→ Excerpt:

-*-*-

You could be hit by a heavier tax burden than you may have anticipated if you are over 55 and making an ad-hoc withdrawal from your pension. In ordinary circumstances those taking withdrawals should be taxed at the appropriate marginal rate.
When taking the first withdrawal in a tax year HMRC has instructed pension providers to apply an emergency tax code known as "Month 1". Due to this code, the withdrawal is compared against only 1/12th of the tax allowance, leading to over-taxation. The payment is treated as if it is the first of 12 monthly payments, despite the fact that it could have been intended as a single lump sum.
A single £2,000 withdrawal could lead to being overtaxed by £200, with a withdrawal of £10,000 potentially attracting over-taxation of £3,000.
HMRC does refund this money, however, claims can take up to a year. Tom Selby of Sipp provider AJ Bell says that:
"Tens of thousands of people using the pension freedoms every month risk falling into this tax trap. On average, the level of over-taxation runs into thousands of pounds and for some it could be tens of thousands of pounds.
The problem is at its most acute at the beginning of the tax year as anyone who makes an ad-hoc withdrawal and doesn’t fill out the right form to claim the money back will have to wait until at least April 2019 to get their money back. Even then, you are relying on the efficiency of HMRC to put you back in the position you should have been in in the first place."
Approximately 140,000 retirees access their pension for the first time every quarter, with a large proportion being taxed at the emergency rate according to HMRC. However, only a small proportion of these new retirees are claiming the emergency tax back, as HMRC is only processing approximately 10,500 forms per quarter, which is a massive disparity. This suggests that pensioners are either unaware that they have been overtaxed or are expecting HMRC to remedy the situation.

-*-*-

→ Provided information:
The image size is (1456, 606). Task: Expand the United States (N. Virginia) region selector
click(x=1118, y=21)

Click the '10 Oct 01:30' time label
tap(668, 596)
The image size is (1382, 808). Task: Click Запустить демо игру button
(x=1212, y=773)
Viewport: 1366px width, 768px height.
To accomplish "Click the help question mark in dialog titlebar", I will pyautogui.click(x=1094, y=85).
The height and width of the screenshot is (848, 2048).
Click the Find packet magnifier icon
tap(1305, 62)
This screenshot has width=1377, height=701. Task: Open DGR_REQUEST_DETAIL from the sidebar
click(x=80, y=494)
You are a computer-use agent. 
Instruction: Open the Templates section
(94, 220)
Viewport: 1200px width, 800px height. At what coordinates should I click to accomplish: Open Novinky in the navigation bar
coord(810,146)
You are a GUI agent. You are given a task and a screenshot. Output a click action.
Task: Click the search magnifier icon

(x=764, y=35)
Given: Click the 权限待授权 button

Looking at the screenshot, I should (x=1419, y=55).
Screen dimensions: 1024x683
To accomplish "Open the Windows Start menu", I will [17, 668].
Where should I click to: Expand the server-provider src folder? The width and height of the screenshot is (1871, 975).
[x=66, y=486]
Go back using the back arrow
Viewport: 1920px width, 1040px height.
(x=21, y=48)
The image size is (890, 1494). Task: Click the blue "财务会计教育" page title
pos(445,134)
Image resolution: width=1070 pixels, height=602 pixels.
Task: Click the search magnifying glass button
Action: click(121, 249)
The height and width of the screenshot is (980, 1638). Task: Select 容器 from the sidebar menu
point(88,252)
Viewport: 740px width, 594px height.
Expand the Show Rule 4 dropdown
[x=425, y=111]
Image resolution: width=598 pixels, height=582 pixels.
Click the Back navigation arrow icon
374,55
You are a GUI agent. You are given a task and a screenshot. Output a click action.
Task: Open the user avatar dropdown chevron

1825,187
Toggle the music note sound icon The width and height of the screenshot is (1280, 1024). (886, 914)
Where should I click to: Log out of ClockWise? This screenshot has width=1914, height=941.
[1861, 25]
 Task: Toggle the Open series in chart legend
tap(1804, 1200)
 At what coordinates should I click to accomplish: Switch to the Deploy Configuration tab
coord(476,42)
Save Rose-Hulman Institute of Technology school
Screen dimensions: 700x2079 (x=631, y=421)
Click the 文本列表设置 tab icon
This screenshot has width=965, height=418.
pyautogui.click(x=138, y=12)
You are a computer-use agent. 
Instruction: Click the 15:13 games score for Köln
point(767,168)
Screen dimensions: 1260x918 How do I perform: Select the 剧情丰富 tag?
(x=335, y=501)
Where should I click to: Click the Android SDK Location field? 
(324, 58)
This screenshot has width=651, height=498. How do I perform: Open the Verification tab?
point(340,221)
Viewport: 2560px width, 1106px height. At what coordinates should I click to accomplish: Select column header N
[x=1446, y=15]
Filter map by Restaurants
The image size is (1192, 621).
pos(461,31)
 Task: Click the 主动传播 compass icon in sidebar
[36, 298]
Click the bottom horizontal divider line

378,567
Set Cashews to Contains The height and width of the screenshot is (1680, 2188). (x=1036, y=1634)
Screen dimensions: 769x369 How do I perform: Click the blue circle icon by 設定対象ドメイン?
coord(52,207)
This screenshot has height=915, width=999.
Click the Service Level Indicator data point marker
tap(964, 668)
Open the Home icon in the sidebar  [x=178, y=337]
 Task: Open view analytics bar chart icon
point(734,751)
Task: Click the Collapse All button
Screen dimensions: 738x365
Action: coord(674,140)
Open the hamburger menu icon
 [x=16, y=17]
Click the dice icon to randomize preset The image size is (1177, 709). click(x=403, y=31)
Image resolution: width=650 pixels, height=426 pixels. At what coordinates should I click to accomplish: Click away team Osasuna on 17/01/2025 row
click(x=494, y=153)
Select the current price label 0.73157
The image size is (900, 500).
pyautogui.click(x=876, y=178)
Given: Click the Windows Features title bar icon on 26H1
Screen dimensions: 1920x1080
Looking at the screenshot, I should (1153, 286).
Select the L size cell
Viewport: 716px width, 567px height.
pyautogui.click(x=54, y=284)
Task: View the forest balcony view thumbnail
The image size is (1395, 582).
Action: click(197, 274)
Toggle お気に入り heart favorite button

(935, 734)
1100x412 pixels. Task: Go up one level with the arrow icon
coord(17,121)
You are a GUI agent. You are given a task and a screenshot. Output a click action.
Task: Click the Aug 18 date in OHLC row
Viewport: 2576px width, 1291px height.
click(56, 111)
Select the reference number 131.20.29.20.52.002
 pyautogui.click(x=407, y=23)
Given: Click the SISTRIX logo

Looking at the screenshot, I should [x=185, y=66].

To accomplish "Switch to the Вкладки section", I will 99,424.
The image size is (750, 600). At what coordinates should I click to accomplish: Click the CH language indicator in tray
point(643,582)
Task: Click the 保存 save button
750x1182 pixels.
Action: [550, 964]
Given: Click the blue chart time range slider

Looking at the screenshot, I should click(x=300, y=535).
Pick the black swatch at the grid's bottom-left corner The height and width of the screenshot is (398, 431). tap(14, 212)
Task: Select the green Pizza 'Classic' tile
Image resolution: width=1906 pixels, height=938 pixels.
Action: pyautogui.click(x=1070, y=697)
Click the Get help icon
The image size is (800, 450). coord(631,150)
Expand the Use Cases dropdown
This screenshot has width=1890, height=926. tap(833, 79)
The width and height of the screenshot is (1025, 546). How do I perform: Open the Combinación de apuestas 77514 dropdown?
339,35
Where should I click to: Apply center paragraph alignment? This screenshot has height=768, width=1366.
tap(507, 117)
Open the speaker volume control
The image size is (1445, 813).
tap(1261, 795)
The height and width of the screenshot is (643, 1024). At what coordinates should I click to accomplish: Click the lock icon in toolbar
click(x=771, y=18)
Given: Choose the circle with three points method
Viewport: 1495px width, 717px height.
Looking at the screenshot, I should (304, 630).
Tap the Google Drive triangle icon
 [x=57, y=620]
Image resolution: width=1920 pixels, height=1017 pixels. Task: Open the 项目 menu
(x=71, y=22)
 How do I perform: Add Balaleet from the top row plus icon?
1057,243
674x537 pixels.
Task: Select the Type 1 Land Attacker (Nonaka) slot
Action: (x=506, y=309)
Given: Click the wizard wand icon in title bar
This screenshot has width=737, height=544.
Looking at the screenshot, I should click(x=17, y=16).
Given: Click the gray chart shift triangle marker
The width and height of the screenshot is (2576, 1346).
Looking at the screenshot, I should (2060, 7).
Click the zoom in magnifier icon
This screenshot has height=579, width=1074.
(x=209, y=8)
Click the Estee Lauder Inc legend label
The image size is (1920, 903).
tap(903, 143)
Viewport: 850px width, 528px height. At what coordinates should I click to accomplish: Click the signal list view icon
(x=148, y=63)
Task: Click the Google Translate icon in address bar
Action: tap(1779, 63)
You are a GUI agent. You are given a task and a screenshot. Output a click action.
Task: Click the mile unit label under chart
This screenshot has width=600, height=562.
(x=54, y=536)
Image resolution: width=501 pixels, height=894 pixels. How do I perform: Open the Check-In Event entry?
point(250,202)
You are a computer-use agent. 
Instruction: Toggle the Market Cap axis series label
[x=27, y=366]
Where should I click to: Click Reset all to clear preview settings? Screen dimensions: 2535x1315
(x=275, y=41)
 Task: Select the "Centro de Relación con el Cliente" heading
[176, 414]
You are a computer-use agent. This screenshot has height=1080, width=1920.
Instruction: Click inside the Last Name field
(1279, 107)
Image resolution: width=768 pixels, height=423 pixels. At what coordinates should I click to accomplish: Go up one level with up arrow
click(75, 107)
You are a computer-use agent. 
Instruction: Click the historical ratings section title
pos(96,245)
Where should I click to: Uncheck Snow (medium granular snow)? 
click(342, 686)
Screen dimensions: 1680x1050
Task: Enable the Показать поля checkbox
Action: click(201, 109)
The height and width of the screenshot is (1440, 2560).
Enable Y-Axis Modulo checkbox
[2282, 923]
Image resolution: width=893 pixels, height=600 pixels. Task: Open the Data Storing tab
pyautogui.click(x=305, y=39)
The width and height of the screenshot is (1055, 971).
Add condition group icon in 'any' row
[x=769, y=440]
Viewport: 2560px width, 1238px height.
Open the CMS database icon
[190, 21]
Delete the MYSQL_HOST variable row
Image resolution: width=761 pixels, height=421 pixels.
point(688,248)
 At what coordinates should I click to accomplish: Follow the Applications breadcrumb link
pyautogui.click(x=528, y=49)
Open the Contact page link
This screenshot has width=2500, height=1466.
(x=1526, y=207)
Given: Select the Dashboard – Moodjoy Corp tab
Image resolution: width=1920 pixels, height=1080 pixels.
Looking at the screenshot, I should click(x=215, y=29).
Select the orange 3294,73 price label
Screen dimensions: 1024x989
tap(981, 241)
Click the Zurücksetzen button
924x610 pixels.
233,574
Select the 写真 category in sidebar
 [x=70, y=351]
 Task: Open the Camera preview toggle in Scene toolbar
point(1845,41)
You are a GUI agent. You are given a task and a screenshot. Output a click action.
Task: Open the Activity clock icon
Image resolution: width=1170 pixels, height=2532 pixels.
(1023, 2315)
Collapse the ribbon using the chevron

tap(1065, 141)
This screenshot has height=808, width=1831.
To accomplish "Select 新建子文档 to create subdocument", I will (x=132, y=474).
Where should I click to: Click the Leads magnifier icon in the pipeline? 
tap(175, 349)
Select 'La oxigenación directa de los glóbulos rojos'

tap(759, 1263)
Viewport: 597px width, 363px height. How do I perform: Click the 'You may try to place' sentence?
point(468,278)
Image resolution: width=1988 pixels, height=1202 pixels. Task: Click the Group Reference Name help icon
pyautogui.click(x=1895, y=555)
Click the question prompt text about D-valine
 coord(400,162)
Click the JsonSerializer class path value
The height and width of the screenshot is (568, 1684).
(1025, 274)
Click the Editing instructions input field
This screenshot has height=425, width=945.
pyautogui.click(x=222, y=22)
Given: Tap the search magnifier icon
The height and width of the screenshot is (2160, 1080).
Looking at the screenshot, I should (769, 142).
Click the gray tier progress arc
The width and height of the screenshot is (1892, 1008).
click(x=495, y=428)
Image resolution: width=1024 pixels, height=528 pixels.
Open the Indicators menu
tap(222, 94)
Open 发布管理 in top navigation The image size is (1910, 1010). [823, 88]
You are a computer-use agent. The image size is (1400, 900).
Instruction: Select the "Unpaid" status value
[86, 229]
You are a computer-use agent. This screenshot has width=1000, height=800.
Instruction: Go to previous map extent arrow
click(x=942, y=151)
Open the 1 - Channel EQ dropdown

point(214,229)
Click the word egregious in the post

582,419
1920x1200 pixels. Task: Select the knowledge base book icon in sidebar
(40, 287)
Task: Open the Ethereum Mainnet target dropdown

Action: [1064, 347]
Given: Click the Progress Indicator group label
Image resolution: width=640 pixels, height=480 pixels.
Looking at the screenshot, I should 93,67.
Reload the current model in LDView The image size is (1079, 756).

-*-*-

Reproduce word for word the part of the pension tax text that opens with the words containing "You could be" and closes with "single lump sum.".

→ Expected output:
You could be hit by a heavier tax burden than you may have anticipated if you are over 55 and making an ad-hoc withdrawal from your pension. In ordinary circumstances those taking withdrawals should be taxed at the appropriate marginal rate.
When taking the first withdrawal in a tax year HMRC has instructed pension providers to apply an emergency tax code known as "Month 1". Due to this code, the withdrawal is compared against only 1/12th of the tax allowance, leading to over-taxation. The payment is treated as if it is the first of 12 monthly payments, despite the fact that it could have been intended as a single lump sum.